ARMS is a tournament where competitors meet in arena type stages to face off against one another in 1vs1 or 2vs2 battles. What makes ARMS unique is that instead of playing a close-up game, like regular boxing, fighters have literal extendable ARMS (or hair), equipped with various gloves that can reach out across entire stages to smack your opponent in the face. Controlling one ARM per joycon, flinging punches is relatively simple, with just a small flick of each joycon being required to initiate a jab. Curving the direction of the blow as it zips through the air isn't very reliable, and that can mean the difference between landing the punch or getting whacked in the face yourself. Blocks, jumps and dodges are also available, but these movements just don't work when you need them to making the game feel more frustrating than it should, unless you are using very small precise deliberate motions with the joycons.
I could play the game's Grand Prix mode with the motion controls up to level 2 or 3, of 7, but to beat level 4 difficulty (which is no mean feat) and be allowed to play online against other real people, I had to switch to the manual control scheme, and then the game's shallowness really stood out to me.
Each match quickly ended up with me jump dodging in a direction and constantly alternating a left and right punch. If my opponent blocked, I would grab them, if they took the punch on the nose, I would keep 1-2 comboing them until my special meter was full and ready to unleash a barrage of attacks causing massive damage. Performing this routine twice in a row would usually win me the round, even on the hardest level 7 difficulty. I would love to have tried the technique online, but as the game still isn't out at the time of writing, I could never find anyone to play against.
ARMS features 10 playable characters each with their own stage; Grand Prix mode which is basically a 10 fight story mode, but without the story part. Basket and volleyball, online party and ranked matches and a 1vs100 mode. The problem here is just like the main battles, most of the extra modes are very shallow affairs that are over very quickly and don't really offer much diversity away from the main battles.
Alternative ARMS are unlocked by grinding coins from winning matches. There are loads to choose from, like rockets or boomerangs, to boxing gloves with elemental effects, but no matter what you have equipped on a character, the game basically plays out the same way in each battle, or at least it did for me. None of the equips made me play any differently, or made my strategy better or worse. Granted I haven't tried every single ARM, as earning coins and then redeeming them for a new ARM doesn't even let you choose which one to buy, it is a random selection and you must go through this process for every single one of the 10 characters. Because of the relatively slow unlock system, it will probably be a while until the community decides on the best builds.
As a full priced game, it's tough to recommend ARMS as a release day purchase. Hopefully Nintendo continue to update it as they have with their previous first party titles.
On a side note, my son thinks it's the best thing since sliced bread:
He is 7 years old.
ARMS Launch Trailer
+ Solid foundation and interesting concept
- Both control schemes lack precision control
- Shallow gameplay
Interesting character designs with bright and colourful arenas all filled with the usual Nintendo charm.

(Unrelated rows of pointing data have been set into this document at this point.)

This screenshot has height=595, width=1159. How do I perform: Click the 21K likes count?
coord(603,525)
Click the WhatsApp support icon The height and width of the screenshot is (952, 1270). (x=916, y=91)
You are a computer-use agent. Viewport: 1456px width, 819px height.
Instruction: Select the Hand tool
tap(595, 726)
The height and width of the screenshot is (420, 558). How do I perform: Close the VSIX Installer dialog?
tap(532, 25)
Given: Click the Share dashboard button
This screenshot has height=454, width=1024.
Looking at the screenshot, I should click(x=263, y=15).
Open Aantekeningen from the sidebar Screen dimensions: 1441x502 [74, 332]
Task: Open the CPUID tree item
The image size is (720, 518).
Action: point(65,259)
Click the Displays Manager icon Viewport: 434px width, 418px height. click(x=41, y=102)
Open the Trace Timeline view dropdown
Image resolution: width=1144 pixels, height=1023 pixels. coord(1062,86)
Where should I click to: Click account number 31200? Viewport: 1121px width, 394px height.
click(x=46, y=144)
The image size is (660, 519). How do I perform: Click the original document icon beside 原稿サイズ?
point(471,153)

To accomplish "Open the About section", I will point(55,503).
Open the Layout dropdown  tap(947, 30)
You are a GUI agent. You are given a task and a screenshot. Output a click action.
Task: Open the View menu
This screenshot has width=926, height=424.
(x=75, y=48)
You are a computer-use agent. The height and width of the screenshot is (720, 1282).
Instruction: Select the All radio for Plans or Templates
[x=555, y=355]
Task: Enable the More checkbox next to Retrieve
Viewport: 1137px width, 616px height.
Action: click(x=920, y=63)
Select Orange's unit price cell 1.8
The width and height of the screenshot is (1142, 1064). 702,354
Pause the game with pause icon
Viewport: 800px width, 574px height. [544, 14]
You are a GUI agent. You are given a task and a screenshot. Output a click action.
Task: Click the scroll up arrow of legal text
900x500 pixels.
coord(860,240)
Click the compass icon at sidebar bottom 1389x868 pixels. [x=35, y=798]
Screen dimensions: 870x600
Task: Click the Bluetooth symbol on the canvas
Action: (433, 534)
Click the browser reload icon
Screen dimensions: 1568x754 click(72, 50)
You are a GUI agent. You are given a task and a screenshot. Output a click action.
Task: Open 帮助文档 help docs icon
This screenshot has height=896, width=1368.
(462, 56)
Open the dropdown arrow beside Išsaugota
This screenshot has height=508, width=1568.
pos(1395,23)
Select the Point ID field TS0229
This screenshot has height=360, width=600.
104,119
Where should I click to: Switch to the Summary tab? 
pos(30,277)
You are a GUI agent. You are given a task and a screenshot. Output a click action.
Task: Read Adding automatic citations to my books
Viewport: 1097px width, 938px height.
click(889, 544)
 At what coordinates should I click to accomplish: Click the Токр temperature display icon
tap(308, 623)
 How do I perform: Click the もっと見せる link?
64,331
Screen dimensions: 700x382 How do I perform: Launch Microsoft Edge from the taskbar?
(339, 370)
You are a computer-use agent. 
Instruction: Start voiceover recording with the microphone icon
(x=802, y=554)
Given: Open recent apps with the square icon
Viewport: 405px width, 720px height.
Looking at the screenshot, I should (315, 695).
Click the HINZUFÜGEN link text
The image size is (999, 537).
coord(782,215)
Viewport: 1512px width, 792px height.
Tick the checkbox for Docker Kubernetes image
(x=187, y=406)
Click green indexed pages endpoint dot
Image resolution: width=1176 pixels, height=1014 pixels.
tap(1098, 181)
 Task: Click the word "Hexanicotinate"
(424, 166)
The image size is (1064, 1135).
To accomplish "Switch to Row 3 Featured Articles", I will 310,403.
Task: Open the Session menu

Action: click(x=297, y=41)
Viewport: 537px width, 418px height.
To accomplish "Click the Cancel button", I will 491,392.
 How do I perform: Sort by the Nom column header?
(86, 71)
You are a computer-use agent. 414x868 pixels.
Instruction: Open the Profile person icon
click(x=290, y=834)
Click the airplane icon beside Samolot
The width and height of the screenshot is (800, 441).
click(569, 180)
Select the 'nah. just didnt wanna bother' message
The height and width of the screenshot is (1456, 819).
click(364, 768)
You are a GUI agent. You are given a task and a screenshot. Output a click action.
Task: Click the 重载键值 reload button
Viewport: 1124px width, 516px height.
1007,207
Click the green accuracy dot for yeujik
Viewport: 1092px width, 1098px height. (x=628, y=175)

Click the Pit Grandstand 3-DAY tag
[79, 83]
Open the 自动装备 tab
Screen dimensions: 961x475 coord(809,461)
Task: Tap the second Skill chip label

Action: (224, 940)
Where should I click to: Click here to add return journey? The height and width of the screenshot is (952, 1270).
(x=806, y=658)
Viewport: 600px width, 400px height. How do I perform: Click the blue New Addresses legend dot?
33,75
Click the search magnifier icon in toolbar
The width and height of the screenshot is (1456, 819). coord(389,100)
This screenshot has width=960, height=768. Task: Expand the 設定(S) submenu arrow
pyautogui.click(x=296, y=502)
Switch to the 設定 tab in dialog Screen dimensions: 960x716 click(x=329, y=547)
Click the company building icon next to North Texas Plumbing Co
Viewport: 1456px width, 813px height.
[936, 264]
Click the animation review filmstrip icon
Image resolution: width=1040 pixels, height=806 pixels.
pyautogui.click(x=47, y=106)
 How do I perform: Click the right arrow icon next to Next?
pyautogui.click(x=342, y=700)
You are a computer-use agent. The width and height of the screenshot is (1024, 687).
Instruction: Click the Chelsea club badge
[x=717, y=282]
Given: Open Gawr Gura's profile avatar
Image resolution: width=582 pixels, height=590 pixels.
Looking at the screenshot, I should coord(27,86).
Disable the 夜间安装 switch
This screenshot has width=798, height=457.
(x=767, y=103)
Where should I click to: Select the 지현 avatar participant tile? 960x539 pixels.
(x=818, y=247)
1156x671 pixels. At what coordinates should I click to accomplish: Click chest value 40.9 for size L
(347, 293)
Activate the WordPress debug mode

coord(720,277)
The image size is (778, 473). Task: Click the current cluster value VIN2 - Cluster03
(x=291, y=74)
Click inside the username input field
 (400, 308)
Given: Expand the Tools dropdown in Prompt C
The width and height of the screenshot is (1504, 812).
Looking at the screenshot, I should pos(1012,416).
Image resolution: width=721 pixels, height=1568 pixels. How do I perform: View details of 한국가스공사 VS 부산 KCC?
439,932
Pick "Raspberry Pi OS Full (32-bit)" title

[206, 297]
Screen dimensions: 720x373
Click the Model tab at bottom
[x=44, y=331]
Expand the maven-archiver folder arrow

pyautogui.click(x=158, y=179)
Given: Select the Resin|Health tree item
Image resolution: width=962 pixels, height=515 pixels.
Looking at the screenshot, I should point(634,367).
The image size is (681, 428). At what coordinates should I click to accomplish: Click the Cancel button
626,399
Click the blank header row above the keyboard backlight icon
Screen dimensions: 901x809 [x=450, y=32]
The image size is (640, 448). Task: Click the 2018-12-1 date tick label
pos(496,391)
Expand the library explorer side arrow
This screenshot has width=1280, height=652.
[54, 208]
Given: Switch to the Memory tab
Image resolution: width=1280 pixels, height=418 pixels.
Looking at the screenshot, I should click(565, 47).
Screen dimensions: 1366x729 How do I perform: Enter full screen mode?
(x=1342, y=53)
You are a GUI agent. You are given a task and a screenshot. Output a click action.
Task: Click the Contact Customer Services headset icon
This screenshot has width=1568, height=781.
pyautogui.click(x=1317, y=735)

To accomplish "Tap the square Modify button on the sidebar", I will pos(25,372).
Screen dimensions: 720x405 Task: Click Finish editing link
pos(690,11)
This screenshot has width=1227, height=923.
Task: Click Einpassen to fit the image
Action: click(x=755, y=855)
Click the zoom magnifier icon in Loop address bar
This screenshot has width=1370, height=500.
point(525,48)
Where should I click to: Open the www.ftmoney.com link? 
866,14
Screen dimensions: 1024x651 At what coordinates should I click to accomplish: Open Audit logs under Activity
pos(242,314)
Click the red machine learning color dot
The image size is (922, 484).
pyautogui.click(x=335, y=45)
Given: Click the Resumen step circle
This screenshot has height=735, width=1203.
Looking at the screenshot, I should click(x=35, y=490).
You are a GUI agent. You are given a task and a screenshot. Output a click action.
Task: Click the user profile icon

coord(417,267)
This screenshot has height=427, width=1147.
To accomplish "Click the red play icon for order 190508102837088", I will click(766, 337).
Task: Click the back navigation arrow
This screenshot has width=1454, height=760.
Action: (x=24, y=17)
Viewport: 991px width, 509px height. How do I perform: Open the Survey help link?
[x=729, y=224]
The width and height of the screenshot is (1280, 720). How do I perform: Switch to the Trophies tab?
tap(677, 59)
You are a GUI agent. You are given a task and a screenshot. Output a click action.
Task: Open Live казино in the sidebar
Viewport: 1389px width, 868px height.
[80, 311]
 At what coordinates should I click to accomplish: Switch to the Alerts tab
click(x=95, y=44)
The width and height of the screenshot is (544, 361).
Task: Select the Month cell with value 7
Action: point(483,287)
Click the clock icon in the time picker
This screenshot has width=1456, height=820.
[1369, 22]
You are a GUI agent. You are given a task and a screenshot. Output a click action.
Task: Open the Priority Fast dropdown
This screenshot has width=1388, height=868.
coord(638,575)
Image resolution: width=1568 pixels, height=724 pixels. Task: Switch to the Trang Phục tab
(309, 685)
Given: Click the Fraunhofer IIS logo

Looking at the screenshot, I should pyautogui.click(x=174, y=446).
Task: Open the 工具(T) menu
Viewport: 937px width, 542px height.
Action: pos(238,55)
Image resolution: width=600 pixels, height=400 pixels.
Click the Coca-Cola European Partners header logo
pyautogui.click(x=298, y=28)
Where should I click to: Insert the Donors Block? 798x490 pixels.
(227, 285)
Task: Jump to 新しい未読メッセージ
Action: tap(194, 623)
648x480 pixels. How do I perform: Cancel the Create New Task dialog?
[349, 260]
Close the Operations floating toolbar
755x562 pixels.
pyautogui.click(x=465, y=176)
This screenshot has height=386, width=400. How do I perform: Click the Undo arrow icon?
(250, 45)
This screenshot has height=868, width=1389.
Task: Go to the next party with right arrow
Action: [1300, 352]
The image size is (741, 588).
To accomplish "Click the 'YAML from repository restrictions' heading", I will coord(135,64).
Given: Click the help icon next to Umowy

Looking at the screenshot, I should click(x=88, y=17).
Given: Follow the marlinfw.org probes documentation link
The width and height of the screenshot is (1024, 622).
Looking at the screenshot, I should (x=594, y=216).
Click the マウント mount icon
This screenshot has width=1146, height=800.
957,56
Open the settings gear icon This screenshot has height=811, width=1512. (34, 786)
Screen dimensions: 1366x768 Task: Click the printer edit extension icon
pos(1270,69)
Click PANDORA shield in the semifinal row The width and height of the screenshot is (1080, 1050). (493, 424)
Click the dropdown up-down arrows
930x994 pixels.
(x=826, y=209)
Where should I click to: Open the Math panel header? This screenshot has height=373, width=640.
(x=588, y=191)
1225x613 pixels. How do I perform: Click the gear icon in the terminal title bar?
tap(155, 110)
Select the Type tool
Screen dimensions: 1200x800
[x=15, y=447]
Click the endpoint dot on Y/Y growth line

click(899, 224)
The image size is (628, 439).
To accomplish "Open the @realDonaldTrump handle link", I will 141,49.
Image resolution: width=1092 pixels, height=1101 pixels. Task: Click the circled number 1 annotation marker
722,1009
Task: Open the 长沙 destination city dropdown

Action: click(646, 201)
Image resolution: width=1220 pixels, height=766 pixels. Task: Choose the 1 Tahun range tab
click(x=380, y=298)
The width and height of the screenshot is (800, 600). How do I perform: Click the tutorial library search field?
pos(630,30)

Despite a plethora of interchangeable arms, my experience with the game essentially added up to: jump dodge punch repeat, use special when ready. This was the only way I could win matches on level 4 difficulty and above, using the manual input control scheme.
ARMS is good for a bit of fun with family or friends, but it's to shallow an experience to appeal to gamers who like a bit of depth to their fighters.
out of 10
(not an average)
ARMS is an interesting concept that unfortunately doesn't play as well as it should, and doesn't have enough content to justify a full priced title at launch.